* Task objective *
Give back every record below, character for character.

[Stored items]
'''
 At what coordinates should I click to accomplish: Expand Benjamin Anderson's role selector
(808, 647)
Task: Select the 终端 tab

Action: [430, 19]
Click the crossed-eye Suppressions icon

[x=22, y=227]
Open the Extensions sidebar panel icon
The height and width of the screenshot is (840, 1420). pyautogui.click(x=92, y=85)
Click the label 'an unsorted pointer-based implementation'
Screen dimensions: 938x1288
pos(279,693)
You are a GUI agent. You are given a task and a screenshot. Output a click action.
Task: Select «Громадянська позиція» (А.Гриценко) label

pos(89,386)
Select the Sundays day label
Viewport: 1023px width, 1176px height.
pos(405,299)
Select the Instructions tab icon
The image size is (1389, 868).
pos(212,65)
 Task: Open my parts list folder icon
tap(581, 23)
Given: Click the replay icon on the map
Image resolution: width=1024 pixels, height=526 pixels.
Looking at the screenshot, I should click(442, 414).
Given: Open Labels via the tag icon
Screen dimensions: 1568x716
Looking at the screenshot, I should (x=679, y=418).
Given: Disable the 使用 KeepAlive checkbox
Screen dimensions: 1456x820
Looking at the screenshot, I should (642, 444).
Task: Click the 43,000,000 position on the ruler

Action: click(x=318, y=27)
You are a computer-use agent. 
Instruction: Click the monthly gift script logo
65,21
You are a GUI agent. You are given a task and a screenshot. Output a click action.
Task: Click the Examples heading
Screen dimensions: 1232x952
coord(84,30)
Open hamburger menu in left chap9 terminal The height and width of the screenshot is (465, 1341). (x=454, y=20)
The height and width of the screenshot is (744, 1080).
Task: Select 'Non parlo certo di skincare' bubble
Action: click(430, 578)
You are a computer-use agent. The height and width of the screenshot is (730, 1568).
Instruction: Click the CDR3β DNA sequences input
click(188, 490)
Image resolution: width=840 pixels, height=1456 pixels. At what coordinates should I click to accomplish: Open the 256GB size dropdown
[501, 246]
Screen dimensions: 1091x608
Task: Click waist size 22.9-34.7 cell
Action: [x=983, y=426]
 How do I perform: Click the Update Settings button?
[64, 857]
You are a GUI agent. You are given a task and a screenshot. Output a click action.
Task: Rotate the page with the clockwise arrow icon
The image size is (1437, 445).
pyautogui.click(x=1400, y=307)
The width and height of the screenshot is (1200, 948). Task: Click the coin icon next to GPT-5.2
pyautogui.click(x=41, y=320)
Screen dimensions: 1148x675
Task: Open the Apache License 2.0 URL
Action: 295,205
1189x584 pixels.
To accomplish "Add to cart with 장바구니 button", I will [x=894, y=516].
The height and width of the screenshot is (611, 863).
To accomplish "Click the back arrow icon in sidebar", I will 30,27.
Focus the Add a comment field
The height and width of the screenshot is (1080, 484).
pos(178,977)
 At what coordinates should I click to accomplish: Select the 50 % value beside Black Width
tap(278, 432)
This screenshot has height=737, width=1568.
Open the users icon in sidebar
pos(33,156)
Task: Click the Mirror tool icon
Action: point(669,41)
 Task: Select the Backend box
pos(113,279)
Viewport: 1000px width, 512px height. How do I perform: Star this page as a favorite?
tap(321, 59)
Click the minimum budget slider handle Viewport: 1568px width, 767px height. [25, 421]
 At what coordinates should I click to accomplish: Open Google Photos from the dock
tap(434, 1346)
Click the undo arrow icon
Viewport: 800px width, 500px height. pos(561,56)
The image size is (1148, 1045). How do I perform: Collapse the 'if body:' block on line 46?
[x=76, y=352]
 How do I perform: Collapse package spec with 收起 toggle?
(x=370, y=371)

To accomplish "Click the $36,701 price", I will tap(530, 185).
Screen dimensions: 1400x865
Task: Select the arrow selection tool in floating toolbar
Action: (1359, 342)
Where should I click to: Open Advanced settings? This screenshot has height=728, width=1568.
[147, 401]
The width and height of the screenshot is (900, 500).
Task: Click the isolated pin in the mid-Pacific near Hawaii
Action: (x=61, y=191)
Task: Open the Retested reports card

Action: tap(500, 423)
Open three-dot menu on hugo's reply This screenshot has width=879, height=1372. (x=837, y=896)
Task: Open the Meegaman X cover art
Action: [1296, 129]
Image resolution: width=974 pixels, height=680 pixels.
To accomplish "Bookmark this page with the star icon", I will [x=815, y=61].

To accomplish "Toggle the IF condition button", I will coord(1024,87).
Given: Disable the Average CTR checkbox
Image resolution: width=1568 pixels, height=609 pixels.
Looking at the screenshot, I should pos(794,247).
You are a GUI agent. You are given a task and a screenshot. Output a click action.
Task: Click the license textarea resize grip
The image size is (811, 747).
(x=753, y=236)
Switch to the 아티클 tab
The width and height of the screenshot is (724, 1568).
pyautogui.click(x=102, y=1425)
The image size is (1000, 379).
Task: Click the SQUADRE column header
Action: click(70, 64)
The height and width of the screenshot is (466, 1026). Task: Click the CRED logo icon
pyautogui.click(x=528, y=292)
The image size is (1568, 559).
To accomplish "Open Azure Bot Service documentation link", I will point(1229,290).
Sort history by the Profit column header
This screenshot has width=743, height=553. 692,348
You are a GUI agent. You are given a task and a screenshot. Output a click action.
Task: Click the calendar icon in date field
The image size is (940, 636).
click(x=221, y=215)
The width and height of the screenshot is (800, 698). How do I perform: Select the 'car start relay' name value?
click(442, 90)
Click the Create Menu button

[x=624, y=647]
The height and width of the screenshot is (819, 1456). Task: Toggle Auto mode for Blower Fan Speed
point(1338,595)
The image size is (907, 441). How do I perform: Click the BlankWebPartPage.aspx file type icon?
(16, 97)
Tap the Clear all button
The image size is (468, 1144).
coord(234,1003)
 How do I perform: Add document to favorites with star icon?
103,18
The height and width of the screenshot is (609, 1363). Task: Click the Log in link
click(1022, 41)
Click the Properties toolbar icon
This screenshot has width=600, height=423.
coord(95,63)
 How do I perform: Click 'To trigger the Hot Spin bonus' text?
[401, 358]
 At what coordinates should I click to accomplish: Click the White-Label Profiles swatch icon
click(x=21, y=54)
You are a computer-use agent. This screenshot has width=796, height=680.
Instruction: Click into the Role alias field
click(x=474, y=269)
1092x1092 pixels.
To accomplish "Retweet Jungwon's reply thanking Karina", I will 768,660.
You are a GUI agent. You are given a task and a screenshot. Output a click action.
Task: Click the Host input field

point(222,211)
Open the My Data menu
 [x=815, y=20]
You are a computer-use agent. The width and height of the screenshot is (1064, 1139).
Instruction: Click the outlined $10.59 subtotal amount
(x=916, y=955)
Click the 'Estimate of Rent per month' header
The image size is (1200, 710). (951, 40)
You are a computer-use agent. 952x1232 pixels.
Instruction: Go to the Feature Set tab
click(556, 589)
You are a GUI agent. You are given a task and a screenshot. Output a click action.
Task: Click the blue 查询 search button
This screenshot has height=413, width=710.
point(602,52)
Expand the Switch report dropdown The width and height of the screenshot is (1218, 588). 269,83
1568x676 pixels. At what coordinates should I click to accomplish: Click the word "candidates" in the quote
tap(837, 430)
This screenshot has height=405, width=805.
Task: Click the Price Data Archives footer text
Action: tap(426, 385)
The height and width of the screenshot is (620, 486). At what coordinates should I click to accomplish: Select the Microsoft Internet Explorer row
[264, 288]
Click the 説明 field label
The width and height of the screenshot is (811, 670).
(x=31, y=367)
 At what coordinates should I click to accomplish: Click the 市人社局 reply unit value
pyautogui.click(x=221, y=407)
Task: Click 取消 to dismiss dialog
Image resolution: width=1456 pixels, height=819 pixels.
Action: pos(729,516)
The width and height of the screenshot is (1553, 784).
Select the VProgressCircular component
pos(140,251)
'''
* Response *
 At what coordinates should I click to accomplish: Expand Benjamin Anderson's role selector
(808, 647)
Task: Select the 终端 tab

Action: [430, 19]
Click the crossed-eye Suppressions icon

[x=22, y=227]
Open the Extensions sidebar panel icon
The height and width of the screenshot is (840, 1420). pyautogui.click(x=92, y=85)
Click the label 'an unsorted pointer-based implementation'
Screen dimensions: 938x1288
pos(279,693)
You are a GUI agent. You are given a task and a screenshot. Output a click action.
Task: Select «Громадянська позиція» (А.Гриценко) label

pos(89,386)
Select the Sundays day label
Viewport: 1023px width, 1176px height.
pos(405,299)
Select the Instructions tab icon
The image size is (1389, 868).
pos(212,65)
 Task: Open my parts list folder icon
tap(581, 23)
Given: Click the replay icon on the map
Image resolution: width=1024 pixels, height=526 pixels.
Looking at the screenshot, I should click(442, 414).
Given: Open Labels via the tag icon
Screen dimensions: 1568x716
Looking at the screenshot, I should (x=679, y=418).
Given: Disable the 使用 KeepAlive checkbox
Screen dimensions: 1456x820
Looking at the screenshot, I should (642, 444).
Task: Click the 43,000,000 position on the ruler

Action: click(x=318, y=27)
You are a computer-use agent. 
Instruction: Click the monthly gift script logo
65,21
You are a GUI agent. You are given a task and a screenshot. Output a click action.
Task: Click the Examples heading
Screen dimensions: 1232x952
coord(84,30)
Open hamburger menu in left chap9 terminal The height and width of the screenshot is (465, 1341). (x=454, y=20)
The height and width of the screenshot is (744, 1080).
Task: Select 'Non parlo certo di skincare' bubble
Action: click(430, 578)
You are a computer-use agent. The height and width of the screenshot is (730, 1568).
Instruction: Click the CDR3β DNA sequences input
click(188, 490)
Image resolution: width=840 pixels, height=1456 pixels. At what coordinates should I click to accomplish: Open the 256GB size dropdown
[501, 246]
Screen dimensions: 1091x608
Task: Click waist size 22.9-34.7 cell
Action: [x=983, y=426]
 How do I perform: Click the Update Settings button?
[64, 857]
You are a GUI agent. You are given a task and a screenshot. Output a click action.
Task: Rotate the page with the clockwise arrow icon
The image size is (1437, 445).
pyautogui.click(x=1400, y=307)
The width and height of the screenshot is (1200, 948). Task: Click the coin icon next to GPT-5.2
pyautogui.click(x=41, y=320)
Screen dimensions: 1148x675
Task: Open the Apache License 2.0 URL
Action: 295,205
1189x584 pixels.
To accomplish "Add to cart with 장바구니 button", I will [x=894, y=516].
The height and width of the screenshot is (611, 863).
To accomplish "Click the back arrow icon in sidebar", I will 30,27.
Focus the Add a comment field
The height and width of the screenshot is (1080, 484).
pos(178,977)
 At what coordinates should I click to accomplish: Select the 50 % value beside Black Width
tap(278, 432)
This screenshot has height=737, width=1568.
Open the users icon in sidebar
pos(33,156)
Task: Click the Mirror tool icon
Action: point(669,41)
 Task: Select the Backend box
pos(113,279)
Viewport: 1000px width, 512px height. How do I perform: Star this page as a favorite?
tap(321, 59)
Click the minimum budget slider handle Viewport: 1568px width, 767px height. [25, 421]
 At what coordinates should I click to accomplish: Open Google Photos from the dock
tap(434, 1346)
Click the undo arrow icon
Viewport: 800px width, 500px height. pos(561,56)
The image size is (1148, 1045). How do I perform: Collapse the 'if body:' block on line 46?
[x=76, y=352]
 How do I perform: Collapse package spec with 收起 toggle?
(x=370, y=371)

To accomplish "Click the $36,701 price", I will tap(530, 185).
Screen dimensions: 1400x865
Task: Select the arrow selection tool in floating toolbar
Action: (1359, 342)
Where should I click to: Open Advanced settings? This screenshot has height=728, width=1568.
[147, 401]
The width and height of the screenshot is (900, 500).
Task: Click the isolated pin in the mid-Pacific near Hawaii
Action: (x=61, y=191)
Task: Open the Retested reports card

Action: tap(500, 423)
Open three-dot menu on hugo's reply This screenshot has width=879, height=1372. (x=837, y=896)
Task: Open the Meegaman X cover art
Action: [1296, 129]
Image resolution: width=974 pixels, height=680 pixels.
To accomplish "Bookmark this page with the star icon", I will [x=815, y=61].

To accomplish "Toggle the IF condition button", I will coord(1024,87).
Given: Disable the Average CTR checkbox
Image resolution: width=1568 pixels, height=609 pixels.
Looking at the screenshot, I should pos(794,247).
You are a GUI agent. You are given a task and a screenshot. Output a click action.
Task: Click the license textarea resize grip
The image size is (811, 747).
(x=753, y=236)
Switch to the 아티클 tab
The width and height of the screenshot is (724, 1568).
pyautogui.click(x=102, y=1425)
The image size is (1000, 379).
Task: Click the SQUADRE column header
Action: click(70, 64)
The height and width of the screenshot is (466, 1026). Task: Click the CRED logo icon
pyautogui.click(x=528, y=292)
The image size is (1568, 559).
To accomplish "Open Azure Bot Service documentation link", I will point(1229,290).
Sort history by the Profit column header
This screenshot has width=743, height=553. 692,348
You are a GUI agent. You are given a task and a screenshot. Output a click action.
Task: Click the calendar icon in date field
The image size is (940, 636).
click(x=221, y=215)
The width and height of the screenshot is (800, 698). How do I perform: Select the 'car start relay' name value?
click(442, 90)
Click the Create Menu button

[x=624, y=647]
The height and width of the screenshot is (819, 1456). Task: Toggle Auto mode for Blower Fan Speed
point(1338,595)
The image size is (907, 441). How do I perform: Click the BlankWebPartPage.aspx file type icon?
(16, 97)
Tap the Clear all button
The image size is (468, 1144).
coord(234,1003)
 How do I perform: Add document to favorites with star icon?
103,18
The height and width of the screenshot is (609, 1363). Task: Click the Log in link
click(1022, 41)
Click the Properties toolbar icon
This screenshot has width=600, height=423.
coord(95,63)
 How do I perform: Click 'To trigger the Hot Spin bonus' text?
[401, 358]
 At what coordinates should I click to accomplish: Click the White-Label Profiles swatch icon
click(x=21, y=54)
You are a computer-use agent. This screenshot has width=796, height=680.
Instruction: Click into the Role alias field
click(x=474, y=269)
1092x1092 pixels.
To accomplish "Retweet Jungwon's reply thanking Karina", I will 768,660.
You are a GUI agent. You are given a task and a screenshot. Output a click action.
Task: Click the Host input field

point(222,211)
Open the My Data menu
 [x=815, y=20]
You are a computer-use agent. The width and height of the screenshot is (1064, 1139).
Instruction: Click the outlined $10.59 subtotal amount
(x=916, y=955)
Click the 'Estimate of Rent per month' header
The image size is (1200, 710). (951, 40)
You are a computer-use agent. 952x1232 pixels.
Instruction: Go to the Feature Set tab
click(556, 589)
You are a GUI agent. You are given a task and a screenshot. Output a click action.
Task: Click the blue 查询 search button
This screenshot has height=413, width=710.
point(602,52)
Expand the Switch report dropdown The width and height of the screenshot is (1218, 588). 269,83
1568x676 pixels. At what coordinates should I click to accomplish: Click the word "candidates" in the quote
tap(837, 430)
This screenshot has height=405, width=805.
Task: Click the Price Data Archives footer text
Action: tap(426, 385)
The height and width of the screenshot is (620, 486). At what coordinates should I click to accomplish: Select the Microsoft Internet Explorer row
[264, 288]
Click the 説明 field label
The width and height of the screenshot is (811, 670).
(x=31, y=367)
 At what coordinates should I click to accomplish: Click the 市人社局 reply unit value
pyautogui.click(x=221, y=407)
Task: Click 取消 to dismiss dialog
Image resolution: width=1456 pixels, height=819 pixels.
Action: pos(729,516)
The width and height of the screenshot is (1553, 784).
Select the VProgressCircular component
pos(140,251)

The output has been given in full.